Fraa Jad ignored the question. “She might explain it by claiming that she had a nightmare, or that sudden inspiration struck her in the bath, or that she has a gut feeling that tells her she ought to steer a safer course.”

“And is this something that you brought about!?” Gan Odru said, more as exclamation than as question. He was getting very little satisfaction from Fraa Jad, and so turned to look at me. I can’t guess what he saw on my face. Some mix of bemusement and shock. For I had just seen a glimpse of an alternate Narrative in which we had visited appalling destruction upon one of the Orbs.

“That we might send a signal to Prag Eshwar-is that such a difficult thing to believe for you, Gan Odru, the Heritor of a tradition, a thousand years old, founded on the belief that my predecessors summoned you hither?”

“I suppose not. But it is so easy, after all this time, to harbor doubts. To think of it as a religion whose god has died.”

“It is good to doubt it,” Fraa Jad said. “After all, the Warden of Heaven’s mistake was failure to doubt. But one must choose the target of one’s doubt with care. Your third Gan detected a flow of information from another cosmos, and saw it as cryptic messages from his ancestors. Your Prags, ever since, have doubted both halves of the story. You disbelieve only one half: that the signal came from your ancestors. But you may still believe that the signal exists while discarding the third Gan’s incorrect notions as to its source. Believe, then, that information-the Hylaean Flow-passes between cosmi.”

“But if I may ask-have you learned the power to modulate that signal, to send messages thus?”

I was all ears. But Fraa Jad said nothing. Gan Odru waited for a few moments, then said, “I suppose we’ve already established that, haven’t we? You apparently got inside Prag Eshwar’s head somehow.”

“What signal did the third Gan receive nine centuries ago?” I asked.

“A prophecy of terrible devastation. Robed priests massacred, churches torn down, books burning.”

“What gave him the idea it was from the past?”

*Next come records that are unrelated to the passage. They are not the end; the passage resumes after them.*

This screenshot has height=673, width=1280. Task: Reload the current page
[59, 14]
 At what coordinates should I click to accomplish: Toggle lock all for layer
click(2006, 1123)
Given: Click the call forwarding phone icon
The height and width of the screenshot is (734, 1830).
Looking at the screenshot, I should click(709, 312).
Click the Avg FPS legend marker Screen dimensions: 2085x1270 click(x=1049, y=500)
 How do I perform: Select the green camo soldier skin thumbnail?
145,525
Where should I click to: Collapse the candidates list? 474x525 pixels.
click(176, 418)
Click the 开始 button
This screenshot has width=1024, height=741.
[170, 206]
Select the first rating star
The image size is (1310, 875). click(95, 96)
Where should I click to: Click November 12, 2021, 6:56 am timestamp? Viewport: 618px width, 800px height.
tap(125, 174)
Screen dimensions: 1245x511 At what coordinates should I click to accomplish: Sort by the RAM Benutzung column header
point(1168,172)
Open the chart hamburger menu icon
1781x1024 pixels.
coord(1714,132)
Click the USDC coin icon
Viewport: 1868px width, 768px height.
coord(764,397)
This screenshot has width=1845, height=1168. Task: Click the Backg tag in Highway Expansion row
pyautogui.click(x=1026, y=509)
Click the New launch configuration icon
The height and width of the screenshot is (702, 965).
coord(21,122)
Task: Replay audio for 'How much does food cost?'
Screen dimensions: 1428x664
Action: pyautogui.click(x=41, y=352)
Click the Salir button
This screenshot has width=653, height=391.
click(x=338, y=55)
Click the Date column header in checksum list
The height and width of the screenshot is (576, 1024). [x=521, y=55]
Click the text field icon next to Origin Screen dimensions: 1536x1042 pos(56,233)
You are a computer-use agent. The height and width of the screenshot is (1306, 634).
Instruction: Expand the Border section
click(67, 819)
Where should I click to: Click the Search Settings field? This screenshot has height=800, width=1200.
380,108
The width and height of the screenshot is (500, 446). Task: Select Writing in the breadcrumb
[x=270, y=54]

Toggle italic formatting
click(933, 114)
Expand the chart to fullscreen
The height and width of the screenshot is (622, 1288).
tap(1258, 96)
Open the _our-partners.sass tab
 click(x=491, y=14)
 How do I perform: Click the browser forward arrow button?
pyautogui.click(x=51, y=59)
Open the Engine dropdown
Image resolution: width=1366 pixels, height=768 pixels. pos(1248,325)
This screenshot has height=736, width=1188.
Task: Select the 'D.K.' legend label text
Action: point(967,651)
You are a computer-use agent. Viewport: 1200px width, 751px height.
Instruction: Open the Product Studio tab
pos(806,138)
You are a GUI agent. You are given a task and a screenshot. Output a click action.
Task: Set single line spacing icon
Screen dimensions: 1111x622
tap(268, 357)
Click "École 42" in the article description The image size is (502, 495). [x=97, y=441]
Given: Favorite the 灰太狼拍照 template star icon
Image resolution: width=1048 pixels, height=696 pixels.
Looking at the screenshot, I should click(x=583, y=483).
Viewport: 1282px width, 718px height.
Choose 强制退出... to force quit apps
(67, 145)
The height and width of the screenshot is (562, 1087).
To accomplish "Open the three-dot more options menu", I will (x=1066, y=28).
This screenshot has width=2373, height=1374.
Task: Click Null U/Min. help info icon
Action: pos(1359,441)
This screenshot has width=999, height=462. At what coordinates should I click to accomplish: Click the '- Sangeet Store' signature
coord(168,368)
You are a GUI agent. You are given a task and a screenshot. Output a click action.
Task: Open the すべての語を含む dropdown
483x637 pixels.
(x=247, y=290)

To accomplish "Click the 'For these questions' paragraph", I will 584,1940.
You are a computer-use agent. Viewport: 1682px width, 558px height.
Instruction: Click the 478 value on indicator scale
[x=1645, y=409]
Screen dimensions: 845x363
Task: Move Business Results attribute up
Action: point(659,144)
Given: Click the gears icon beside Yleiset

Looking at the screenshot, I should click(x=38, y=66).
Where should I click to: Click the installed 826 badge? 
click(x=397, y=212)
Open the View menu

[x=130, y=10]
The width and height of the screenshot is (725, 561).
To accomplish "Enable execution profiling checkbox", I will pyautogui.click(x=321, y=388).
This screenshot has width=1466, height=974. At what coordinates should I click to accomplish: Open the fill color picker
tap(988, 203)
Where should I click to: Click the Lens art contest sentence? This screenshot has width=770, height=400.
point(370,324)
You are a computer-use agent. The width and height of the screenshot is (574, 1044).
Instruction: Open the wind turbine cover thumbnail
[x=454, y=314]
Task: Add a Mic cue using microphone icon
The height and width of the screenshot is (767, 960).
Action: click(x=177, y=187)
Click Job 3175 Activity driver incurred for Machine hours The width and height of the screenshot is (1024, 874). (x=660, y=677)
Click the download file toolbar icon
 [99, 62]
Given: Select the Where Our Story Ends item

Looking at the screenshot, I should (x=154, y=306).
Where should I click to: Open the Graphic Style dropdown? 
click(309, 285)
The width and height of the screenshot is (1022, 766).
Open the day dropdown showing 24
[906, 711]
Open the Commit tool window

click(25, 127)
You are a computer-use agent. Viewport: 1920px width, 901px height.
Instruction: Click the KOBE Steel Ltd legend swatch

“The churches were enormous. The books, written in unfamiliar script. On some of their burning leaves were geometrical proofs unknown to us-but later verified by our theors. On Urnud we had legends of a lost, mythic Golden Age. He assumed that he was being given a window into it.”

“But what he was really seeing was the Third Sack,” I said.

“Yes, so it seems,” said Gan Odru. “And my question is: did you send us the visions, or did it just happen?”

We have comewe have answered your call. Was he the last priest of a false religion? Was he no different from the Warden of Heaven?

“The answer is not known to me,” said Fraa Jad. He turned to look at me. “You shall have to search for it yourself.”

“What about you?” I asked him.

“I am finished here,” Fraa Jad said.